## RAG: Retrieval Augmented Generation.
- Large language models (LLMs) have a limited context size.
- TLDR
- Not all context is relevant to a given question
- Query -> Search -> Results -> (LLM) -> Answer

## Keyword VS Semantic Search 
![Vector](https://blog.dataiku.com/hs-fs/hubfs/dftt%202.webp?width=1346&height=632&name=dftt%202.webp)

from https://blog.dataiku.com/semantic-search-an-overlooked-nlp-superpower

![Emb_search](figures/emb_search.png)

from https://sreent.medium.com/llms-embeddings-and-vector-search-d4bd9362df56

In [None]:
! pip3 install -qU  markdownify  langchain-upstage rank_bm25

In [2]:

%load_ext dotenv
%dotenv
# UPSTAGE_API_KEY

In [3]:
import warnings

warnings.filterwarnings("ignore")

In [4]:
from langchain_upstage import UpstageEmbeddings

embeddings_model = UpstageEmbeddings(model="solar-embedding-1-large", embed_batch_size=100)
embeddings = embeddings_model.embed_documents(
    [
        "What is the best season to visit Korea?",
    ])

len(embeddings), len(embeddings[0])

(1, 4096)

In [5]:
# RAG 1. load doc (done), 2. chunking, splits, 3. embeding - indexing, 4. retrieve


In [6]:
from langchain_upstage import UpstageLayoutAnalysisLoader


layzer = UpstageLayoutAnalysisLoader("pdfs/kim-tse-2008.pdf", output_type="html")
# For improved memory efficiency, consider using the lazy_load method to load documents page by page.
docs = layzer.load()  # or layzer.lazy_load()

In [7]:
from langchain_text_splitters import (
    Language,
    RecursiveCharacterTextSplitter,
)

# 2. Split
text_splitter = RecursiveCharacterTextSplitter.from_language(
    chunk_size=1000, chunk_overlap=100, language=Language.HTML
)
splits = text_splitter.split_documents(docs)
print("Splits:", len(splits))

Splits: 125


In [8]:
from langchain_chroma import Chroma

# 3. Embed & indexing
vectorstore = Chroma.from_documents(documents=splits, embedding=UpstageEmbeddings(model="solar-embedding-1-large", embed_batch_size=100))

In [9]:
# 4. retrive
retriever = vectorstore.as_retriever()
result_docs = retriever.invoke("What is Bug Classification?")
print(len(result_docs))
print(result_docs[0].page_content[:100])

4
<p id='32' style='font-size:22px'>8.1 Potential Applications of Change Classification</p><br><p id='


In [10]:
from langchain_core.prompts import PromptTemplate
from langchain_core.output_parsers import StrOutputParser
from langchain_upstage import ChatUpstage


llm = ChatUpstage()

prompt_template = PromptTemplate.from_template(
    """
    Please provide most correct answer from the following context. 
    If the answer is not present in the context, please write "The information is not present in the context."
    ---
    Question: {question}
    ---
    Context: {Context}
    """
)
chain = prompt_template | llm | StrOutputParser()

In [11]:
chain.invoke({"question": "What is bug classficiation?", "Context": result_docs})

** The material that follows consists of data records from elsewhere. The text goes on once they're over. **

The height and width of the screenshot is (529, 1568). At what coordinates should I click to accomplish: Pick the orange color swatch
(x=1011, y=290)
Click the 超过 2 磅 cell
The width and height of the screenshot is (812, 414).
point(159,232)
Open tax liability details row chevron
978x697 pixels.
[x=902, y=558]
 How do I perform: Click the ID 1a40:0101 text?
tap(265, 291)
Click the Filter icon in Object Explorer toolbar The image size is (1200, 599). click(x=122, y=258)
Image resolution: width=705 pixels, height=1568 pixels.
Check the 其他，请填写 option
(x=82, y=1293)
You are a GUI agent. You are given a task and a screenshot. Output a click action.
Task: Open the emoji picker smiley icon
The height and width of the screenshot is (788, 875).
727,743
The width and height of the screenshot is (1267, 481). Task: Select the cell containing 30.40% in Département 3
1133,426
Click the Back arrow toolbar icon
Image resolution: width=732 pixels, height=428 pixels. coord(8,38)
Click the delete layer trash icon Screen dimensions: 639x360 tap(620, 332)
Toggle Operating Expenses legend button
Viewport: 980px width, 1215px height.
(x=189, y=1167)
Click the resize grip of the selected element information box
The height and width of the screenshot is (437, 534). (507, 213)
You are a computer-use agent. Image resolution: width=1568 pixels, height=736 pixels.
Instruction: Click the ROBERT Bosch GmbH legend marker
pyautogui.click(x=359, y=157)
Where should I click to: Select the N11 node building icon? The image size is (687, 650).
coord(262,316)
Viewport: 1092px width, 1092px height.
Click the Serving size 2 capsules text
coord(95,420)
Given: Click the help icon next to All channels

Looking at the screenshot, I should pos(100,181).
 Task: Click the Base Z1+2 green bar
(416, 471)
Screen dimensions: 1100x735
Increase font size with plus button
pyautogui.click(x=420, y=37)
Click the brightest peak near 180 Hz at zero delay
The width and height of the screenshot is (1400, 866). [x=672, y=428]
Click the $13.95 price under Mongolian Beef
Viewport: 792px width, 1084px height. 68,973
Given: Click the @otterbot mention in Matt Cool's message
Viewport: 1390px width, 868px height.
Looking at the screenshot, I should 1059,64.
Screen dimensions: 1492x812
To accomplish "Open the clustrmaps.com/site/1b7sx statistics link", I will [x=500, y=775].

'Bug classification is a method for predicting the location of latent software bugs in changes by classifying software changes instead of entire files, functions, or methods.'

# Excercise: Hybrid
Sometimes keyword search can be useful. Design a system that does keyword and semantic search, then combine the results. Use them as context for your RAG.